WHTU (103.9 MHz) is a commercial FM radio station licensed to Big Island, Virginia, and serving the Lynchburg metropolitan area. WHTU broadcasts a classic hits radio format and is owned by Gary Burns' Three Daughters Media, through licensee KSM Holdings, LLC.  The studios and offices are off Forest Road in Forest, Virginia.

WHTU has an effective radiated power (ERP) of 190 watts as a Class A station.  The transmitter is near Sweet Hollow Road in Forest, Virginia.

History
The station signed on the air on .  Its original call sign was WXCF-FM, the sister station to WXCF 1230 AM in Clifton Forge, Virginia.

On November 2, 2012, WXCF-FM split from its simulcast with WKHF and changed its format to Urban Adult Contemporary, branded as "Hot 103.9". On December 12, 2012, WXCF-FM changed its call letters to WHTU to go with the "Hot 103.9" branding.

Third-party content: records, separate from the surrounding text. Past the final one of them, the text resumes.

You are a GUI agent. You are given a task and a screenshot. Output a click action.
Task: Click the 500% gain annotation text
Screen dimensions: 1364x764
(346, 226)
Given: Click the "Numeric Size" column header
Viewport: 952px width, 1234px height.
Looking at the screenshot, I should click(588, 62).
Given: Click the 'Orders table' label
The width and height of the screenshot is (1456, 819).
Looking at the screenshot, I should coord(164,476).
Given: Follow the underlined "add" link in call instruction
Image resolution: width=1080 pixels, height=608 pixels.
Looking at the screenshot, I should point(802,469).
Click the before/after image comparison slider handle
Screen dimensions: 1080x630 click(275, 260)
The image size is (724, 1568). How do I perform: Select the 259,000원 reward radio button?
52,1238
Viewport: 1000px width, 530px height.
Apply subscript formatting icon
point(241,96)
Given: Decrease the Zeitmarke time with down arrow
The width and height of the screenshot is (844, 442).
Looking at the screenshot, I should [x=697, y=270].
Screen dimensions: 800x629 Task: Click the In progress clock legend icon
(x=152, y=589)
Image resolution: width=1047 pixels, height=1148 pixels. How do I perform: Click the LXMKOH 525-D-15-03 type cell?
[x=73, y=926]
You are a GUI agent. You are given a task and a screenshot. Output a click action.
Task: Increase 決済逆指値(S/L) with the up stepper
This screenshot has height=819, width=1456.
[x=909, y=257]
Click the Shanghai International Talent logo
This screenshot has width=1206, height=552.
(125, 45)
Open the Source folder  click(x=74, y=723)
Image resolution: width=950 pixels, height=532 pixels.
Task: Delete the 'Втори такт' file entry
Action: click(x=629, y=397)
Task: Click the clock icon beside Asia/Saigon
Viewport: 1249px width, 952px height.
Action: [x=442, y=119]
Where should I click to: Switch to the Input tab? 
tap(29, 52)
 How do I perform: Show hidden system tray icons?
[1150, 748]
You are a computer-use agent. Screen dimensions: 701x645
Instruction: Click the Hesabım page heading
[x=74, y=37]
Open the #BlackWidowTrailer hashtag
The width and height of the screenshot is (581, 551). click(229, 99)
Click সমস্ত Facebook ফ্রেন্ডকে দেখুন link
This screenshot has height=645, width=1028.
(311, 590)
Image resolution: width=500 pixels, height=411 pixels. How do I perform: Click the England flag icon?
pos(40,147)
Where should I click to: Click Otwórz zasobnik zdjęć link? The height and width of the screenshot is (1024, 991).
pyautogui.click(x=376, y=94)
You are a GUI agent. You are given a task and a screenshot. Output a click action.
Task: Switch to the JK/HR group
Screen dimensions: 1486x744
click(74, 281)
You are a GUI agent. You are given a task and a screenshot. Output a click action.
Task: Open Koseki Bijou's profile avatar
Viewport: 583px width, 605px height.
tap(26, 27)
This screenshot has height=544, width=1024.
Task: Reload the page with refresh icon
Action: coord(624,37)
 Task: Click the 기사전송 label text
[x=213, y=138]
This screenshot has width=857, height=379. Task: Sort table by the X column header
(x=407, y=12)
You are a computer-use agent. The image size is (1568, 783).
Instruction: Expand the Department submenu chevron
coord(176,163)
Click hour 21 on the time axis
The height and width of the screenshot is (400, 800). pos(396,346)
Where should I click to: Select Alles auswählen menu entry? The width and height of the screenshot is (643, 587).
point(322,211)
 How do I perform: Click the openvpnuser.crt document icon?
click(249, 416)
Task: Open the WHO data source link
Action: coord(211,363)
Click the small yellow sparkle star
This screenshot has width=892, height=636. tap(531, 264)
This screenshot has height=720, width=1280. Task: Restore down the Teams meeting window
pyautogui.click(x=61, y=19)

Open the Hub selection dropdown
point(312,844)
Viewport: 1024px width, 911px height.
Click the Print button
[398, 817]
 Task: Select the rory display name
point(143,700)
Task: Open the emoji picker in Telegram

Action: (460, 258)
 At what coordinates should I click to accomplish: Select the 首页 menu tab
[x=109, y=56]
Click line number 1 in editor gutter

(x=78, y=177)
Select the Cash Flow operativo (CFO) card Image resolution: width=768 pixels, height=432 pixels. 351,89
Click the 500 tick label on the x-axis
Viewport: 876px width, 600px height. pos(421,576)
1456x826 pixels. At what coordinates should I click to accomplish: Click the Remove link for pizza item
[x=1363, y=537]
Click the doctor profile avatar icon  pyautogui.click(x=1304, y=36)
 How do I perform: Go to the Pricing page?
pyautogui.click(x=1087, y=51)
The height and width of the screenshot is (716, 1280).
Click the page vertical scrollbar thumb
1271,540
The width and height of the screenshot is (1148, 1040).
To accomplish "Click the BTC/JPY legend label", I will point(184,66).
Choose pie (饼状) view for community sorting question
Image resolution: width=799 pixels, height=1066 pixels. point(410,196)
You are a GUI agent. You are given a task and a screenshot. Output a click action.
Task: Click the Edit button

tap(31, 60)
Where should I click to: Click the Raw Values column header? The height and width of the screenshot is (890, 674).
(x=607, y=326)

On June 2, 2014, WHTU changed its format to Oldies and Classic Hits, branded as "Good Time Oldies 103.9", with programming from Westwood One's "Good Time Oldies" network. The branding was later shortened to "Oldies 103.9". In August 2015, WHTU began simulcasting on sister station WZZI at 106.9 FM.  That station was later sold to the Educational Media Foundation for its "K-Love" Christian Contemporary format.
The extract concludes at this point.